(EXERCISE TASK):
Rewrite everything in the listing from the line containing "Click the yellow arrow beside Thread 1" down to the line containing "click(x=349, y=35)", both included, with "yellow" changed to "orange" and nothing else altered.

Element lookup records
────
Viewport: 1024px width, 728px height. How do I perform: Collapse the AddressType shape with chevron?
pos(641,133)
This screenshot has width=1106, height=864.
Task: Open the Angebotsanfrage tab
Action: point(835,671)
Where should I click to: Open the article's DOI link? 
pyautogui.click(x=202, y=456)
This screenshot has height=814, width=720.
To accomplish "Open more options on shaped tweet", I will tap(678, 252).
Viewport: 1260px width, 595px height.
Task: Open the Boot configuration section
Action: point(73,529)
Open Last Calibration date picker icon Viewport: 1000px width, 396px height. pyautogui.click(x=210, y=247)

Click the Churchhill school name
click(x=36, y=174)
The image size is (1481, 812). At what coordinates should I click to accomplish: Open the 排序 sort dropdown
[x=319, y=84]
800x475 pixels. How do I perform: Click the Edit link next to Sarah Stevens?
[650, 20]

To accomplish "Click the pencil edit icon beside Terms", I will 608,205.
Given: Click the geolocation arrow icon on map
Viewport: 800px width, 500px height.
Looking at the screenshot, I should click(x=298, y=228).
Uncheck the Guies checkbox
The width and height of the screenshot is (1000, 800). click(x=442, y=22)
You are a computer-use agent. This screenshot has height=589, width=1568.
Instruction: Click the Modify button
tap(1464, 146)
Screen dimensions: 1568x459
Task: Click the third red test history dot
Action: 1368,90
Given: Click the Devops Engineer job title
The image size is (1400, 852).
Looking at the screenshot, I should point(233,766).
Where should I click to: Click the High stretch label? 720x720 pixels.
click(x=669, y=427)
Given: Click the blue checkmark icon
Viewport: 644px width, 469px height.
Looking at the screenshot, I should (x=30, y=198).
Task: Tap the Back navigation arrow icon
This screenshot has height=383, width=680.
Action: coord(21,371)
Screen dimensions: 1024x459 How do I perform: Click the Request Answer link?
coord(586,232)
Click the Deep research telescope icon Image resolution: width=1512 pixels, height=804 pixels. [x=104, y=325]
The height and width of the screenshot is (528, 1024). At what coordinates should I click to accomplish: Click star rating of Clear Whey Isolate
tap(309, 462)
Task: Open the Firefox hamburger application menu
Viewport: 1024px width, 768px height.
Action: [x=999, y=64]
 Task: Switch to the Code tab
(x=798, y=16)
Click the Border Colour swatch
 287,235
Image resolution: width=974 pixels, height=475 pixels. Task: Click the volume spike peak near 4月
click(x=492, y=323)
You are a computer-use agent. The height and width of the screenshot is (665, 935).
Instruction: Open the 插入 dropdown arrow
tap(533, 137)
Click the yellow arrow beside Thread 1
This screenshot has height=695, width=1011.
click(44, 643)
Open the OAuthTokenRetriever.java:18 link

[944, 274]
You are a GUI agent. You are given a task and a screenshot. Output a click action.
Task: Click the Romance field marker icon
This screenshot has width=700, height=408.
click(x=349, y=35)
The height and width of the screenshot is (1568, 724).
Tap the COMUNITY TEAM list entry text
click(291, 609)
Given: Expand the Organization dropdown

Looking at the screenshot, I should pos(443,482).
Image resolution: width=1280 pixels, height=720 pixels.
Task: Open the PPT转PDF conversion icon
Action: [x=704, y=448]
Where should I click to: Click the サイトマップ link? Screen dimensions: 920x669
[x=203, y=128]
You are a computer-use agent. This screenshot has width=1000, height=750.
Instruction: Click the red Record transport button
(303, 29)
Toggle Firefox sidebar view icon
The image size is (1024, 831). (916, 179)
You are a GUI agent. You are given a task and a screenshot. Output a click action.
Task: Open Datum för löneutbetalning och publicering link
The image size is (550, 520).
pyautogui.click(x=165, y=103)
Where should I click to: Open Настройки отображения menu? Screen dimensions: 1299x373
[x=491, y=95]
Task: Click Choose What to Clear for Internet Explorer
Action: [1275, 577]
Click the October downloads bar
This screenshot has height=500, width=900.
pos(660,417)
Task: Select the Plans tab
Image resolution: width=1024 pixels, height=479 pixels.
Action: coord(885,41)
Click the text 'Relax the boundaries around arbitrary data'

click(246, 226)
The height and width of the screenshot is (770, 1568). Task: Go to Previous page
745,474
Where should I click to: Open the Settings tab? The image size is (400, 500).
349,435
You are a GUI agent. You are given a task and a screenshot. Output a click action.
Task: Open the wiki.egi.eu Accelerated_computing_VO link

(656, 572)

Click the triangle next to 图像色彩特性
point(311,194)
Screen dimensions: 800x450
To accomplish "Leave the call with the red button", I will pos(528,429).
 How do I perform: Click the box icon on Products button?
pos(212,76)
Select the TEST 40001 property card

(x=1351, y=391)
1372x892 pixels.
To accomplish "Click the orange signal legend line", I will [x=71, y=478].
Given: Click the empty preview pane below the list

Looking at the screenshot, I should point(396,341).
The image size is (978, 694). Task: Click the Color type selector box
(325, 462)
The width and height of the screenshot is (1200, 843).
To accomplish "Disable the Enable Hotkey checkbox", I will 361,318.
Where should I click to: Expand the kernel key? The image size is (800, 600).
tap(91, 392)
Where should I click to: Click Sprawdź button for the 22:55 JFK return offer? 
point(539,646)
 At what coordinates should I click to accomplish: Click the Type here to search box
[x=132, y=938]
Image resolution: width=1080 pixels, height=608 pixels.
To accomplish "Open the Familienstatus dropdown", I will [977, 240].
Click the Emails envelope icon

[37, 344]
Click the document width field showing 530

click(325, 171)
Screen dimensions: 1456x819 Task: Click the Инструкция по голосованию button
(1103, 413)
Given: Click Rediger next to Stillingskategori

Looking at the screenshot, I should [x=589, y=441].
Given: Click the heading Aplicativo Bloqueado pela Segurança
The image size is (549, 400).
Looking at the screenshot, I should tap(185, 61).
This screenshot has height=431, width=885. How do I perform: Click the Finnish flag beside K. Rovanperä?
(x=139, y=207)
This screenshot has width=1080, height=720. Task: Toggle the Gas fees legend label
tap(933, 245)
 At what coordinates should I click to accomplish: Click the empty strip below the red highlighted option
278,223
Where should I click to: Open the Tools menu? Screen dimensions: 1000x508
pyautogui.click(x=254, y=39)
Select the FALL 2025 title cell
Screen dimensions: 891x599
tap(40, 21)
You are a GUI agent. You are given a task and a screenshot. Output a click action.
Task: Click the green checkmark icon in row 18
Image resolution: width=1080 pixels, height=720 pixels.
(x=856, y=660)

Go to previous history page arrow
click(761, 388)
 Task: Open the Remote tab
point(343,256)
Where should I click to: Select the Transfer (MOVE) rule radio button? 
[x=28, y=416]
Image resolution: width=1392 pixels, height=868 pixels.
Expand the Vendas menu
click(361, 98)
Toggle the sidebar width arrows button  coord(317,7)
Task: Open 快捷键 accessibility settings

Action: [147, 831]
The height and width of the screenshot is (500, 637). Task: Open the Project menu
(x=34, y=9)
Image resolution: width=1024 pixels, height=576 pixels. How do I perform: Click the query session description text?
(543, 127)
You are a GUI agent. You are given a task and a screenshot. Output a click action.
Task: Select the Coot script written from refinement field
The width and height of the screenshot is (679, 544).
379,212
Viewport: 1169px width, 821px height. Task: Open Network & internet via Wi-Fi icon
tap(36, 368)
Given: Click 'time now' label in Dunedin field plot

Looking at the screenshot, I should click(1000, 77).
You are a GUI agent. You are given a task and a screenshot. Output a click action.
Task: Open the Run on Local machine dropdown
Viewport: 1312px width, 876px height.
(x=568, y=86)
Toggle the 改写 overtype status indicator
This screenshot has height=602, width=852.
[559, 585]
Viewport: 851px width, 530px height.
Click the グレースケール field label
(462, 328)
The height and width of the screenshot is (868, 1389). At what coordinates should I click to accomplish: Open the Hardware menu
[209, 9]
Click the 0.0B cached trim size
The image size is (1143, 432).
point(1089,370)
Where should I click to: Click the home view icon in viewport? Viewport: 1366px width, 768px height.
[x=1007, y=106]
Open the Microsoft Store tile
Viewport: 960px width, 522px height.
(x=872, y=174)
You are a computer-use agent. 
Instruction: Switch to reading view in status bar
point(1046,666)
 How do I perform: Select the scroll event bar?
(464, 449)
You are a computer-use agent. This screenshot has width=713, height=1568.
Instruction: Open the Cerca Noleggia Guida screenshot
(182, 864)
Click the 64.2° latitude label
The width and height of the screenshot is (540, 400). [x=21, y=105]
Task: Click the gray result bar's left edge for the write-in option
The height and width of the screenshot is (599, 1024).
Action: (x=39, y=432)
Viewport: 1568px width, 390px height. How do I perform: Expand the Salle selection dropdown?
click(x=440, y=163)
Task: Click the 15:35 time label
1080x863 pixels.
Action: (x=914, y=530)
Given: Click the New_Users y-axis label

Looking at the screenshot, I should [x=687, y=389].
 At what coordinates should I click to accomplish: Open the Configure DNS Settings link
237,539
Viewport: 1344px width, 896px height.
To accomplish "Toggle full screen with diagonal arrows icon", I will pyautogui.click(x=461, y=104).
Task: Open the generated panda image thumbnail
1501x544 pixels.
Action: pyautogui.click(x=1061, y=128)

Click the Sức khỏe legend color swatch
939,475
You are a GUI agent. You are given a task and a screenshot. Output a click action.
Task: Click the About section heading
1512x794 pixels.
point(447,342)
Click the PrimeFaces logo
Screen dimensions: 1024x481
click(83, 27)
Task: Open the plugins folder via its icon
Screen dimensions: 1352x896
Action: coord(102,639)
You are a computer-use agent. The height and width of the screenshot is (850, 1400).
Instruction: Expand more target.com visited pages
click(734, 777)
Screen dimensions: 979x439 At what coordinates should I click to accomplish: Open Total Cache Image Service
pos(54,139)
────
(FINAL ANSWER):
Click the orange arrow beside Thread 1
This screenshot has height=695, width=1011.
click(44, 643)
Open the OAuthTokenRetriever.java:18 link

[944, 274]
You are a GUI agent. You are given a task and a screenshot. Output a click action.
Task: Click the Romance field marker icon
This screenshot has width=700, height=408.
click(x=349, y=35)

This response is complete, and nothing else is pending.